Um dos argumentos fundamentais de Ioschpe é explicitado na seguinte afirmação:

Cada vez mais a pesquisa demonstra que aquilo que é bom para o aluno na verdade faz com que o professor tenha que trabalhar mais, passar mais dever de casa, mais testes, ocupar de forma mais criativa o tempo de sala de aula, aprofundar-se no assunto que leciona. E aquilo que é bom para o professor – aulas mais curtas, maior salário, mais férias, maior estabilidade no emprego para montar seu plano de aula e faltar ao trabalho quando for necessário - é irrelevante ou até maléfico aos alunos.

A partir desse raciocínio de lógica formal, feito às canhas, tira duas conclusões bizarras. A primeira refere-se à atribuição do poder dos sindicatos ao seu suposto conflito de interesses com “a sociedade representada por seus filhos/alunos”: “É por haver esse potencial conflito de interesses entre a sociedade representada por seus filhos/alunos e os professores e funcionários da educação que o papel do sindicato vem ganhando importância e que os sindicatos são tão ativos (...)”.

A segunda, linearmente vinculada à anterior, tenta estabelecer a existência de uma nefasta influência dos sindicatos sobre o desempenho dos alunos. Nesse caso, apoia-se em pesquisa do alemão Ludger Wossmann, fazendo um empobrecido recorte das suas conclusões, de modo a lhe permitir afirmar que “naquelas escolas em que os sindicatos têm forte impacto na determinação do currículo os alunos têm desempenho significativamente pior”.

Os signatários deste breve texto analisam, há mais de dois anos, a agenda de trabalho de quarenta e duas entidades sindicais afiladas à Confederação Nacional dos Trabalhadores em Educação (CNTE) e acompanham ou atuam como afiliados nas ações do Sindicato Nacional dos Docentes das Instituições de Ensino Superior - ANDES-SN. O que extraímos dessas agendas de ação dos sindicatos é, em tudo, contrário às delirantes e deletérias conclusões do articulista.

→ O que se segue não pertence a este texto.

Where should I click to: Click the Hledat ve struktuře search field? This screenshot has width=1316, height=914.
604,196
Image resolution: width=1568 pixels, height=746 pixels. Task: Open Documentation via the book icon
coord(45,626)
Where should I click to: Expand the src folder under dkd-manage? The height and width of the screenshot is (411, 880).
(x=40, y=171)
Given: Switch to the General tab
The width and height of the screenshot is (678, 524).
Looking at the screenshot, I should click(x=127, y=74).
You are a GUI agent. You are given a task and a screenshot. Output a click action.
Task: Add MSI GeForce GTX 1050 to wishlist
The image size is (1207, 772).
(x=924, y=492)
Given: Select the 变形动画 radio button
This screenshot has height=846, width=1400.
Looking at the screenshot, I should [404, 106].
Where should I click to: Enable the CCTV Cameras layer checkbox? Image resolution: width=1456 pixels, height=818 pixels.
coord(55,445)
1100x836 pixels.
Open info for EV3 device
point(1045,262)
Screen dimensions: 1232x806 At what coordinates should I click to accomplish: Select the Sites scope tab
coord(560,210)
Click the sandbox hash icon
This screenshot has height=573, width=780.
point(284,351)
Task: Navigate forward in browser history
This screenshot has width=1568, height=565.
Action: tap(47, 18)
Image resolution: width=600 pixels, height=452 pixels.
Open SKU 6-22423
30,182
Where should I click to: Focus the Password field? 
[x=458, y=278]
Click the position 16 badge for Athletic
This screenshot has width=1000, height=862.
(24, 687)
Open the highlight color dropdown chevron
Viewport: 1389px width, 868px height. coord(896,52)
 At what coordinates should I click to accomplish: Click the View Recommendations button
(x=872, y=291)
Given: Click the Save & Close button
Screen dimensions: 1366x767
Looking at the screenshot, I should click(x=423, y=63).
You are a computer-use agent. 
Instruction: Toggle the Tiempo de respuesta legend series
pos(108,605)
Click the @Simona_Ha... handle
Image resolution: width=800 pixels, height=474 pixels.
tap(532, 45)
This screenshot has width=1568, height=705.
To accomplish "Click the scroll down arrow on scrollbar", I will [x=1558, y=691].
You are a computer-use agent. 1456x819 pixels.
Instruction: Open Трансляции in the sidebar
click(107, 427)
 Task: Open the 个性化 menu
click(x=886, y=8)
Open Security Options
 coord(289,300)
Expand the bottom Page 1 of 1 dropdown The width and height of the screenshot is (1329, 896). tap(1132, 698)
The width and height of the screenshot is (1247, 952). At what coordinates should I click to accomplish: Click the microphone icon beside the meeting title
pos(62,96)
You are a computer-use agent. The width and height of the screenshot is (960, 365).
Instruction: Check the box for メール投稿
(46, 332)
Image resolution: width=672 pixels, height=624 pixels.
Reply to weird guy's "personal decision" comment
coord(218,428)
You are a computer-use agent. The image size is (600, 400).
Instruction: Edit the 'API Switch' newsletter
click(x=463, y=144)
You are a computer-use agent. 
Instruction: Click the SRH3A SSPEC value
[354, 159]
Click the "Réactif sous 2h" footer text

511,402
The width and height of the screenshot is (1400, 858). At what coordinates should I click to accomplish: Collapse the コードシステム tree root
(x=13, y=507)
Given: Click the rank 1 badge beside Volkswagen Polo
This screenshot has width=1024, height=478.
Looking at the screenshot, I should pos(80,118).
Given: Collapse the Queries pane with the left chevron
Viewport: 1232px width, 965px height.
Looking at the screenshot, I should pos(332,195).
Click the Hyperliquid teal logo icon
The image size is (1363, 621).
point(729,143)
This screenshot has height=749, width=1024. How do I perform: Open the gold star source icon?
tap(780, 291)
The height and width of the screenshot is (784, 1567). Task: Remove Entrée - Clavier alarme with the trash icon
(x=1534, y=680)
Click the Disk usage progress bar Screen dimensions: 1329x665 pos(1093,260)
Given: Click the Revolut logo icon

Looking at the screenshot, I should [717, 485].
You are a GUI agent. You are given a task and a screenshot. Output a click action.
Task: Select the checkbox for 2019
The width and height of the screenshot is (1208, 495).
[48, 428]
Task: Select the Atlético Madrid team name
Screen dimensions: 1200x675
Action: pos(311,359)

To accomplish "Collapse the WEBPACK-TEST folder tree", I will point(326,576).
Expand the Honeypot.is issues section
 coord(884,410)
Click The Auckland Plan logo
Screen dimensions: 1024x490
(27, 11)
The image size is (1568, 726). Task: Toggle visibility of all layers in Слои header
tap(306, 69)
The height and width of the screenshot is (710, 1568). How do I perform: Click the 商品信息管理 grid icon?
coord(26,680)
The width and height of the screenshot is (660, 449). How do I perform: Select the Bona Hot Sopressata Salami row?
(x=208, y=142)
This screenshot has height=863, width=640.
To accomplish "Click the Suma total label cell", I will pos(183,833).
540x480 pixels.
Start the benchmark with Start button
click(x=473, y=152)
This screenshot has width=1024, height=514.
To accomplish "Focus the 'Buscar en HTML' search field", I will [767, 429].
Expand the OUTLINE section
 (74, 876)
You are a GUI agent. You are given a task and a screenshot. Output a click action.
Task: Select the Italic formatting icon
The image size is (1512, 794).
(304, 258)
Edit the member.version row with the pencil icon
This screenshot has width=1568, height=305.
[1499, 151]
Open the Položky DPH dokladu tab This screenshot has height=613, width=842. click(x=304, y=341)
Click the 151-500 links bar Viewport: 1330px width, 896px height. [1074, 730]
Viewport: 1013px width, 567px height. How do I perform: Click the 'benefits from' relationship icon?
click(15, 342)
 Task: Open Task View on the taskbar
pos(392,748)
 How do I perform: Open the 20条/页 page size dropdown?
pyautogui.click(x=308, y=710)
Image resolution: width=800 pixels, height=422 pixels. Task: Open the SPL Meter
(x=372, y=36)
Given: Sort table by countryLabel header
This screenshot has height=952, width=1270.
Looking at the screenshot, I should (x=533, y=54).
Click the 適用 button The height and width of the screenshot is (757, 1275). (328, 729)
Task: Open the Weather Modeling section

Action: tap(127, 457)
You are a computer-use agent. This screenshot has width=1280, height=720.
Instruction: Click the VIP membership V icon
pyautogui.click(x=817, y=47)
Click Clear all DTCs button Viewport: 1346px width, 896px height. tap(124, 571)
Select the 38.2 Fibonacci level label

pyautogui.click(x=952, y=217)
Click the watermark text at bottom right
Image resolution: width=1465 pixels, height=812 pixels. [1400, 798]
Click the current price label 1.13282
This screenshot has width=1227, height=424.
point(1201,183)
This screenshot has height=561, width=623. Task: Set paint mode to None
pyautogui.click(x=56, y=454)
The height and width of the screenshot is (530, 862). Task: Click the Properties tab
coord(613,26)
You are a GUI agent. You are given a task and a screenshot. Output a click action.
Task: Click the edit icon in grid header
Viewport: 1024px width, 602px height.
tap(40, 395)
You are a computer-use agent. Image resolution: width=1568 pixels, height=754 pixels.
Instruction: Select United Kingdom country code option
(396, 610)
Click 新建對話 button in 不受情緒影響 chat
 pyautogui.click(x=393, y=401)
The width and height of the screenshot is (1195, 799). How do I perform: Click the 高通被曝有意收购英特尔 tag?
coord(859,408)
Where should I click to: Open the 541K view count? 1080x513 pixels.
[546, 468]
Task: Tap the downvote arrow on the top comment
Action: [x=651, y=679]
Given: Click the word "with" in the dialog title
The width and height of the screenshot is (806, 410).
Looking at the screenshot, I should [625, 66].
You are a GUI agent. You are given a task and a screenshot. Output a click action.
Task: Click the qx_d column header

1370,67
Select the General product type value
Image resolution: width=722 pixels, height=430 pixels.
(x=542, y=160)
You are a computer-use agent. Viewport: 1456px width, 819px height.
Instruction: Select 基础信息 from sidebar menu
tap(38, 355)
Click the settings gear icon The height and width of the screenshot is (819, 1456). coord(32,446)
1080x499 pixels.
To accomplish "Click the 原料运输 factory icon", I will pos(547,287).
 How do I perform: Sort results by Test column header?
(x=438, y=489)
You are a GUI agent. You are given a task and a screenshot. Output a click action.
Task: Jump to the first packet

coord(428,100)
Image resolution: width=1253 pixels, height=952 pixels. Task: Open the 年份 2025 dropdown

Em vez de citar pesquisas de segunda mão, para mostrar erudição e cientificidade em seu argumento, deveria apreender o que demanda uma análise efetivamente científica da realidade. Isso implicaria que de fato pesquisasse sobre a ação sindical docente e sobre os processos econômico-sociais e as políticas públicas com os quais se confronta e dialoga e, a partir dos quais, se constitui. Não imaginamos que um filho de banqueiros ignore que os bancos, os industriais, os latifundiários, a grande mídia têm suas federações ou organizações que fazem lobbies para ter as benesses do fundo público.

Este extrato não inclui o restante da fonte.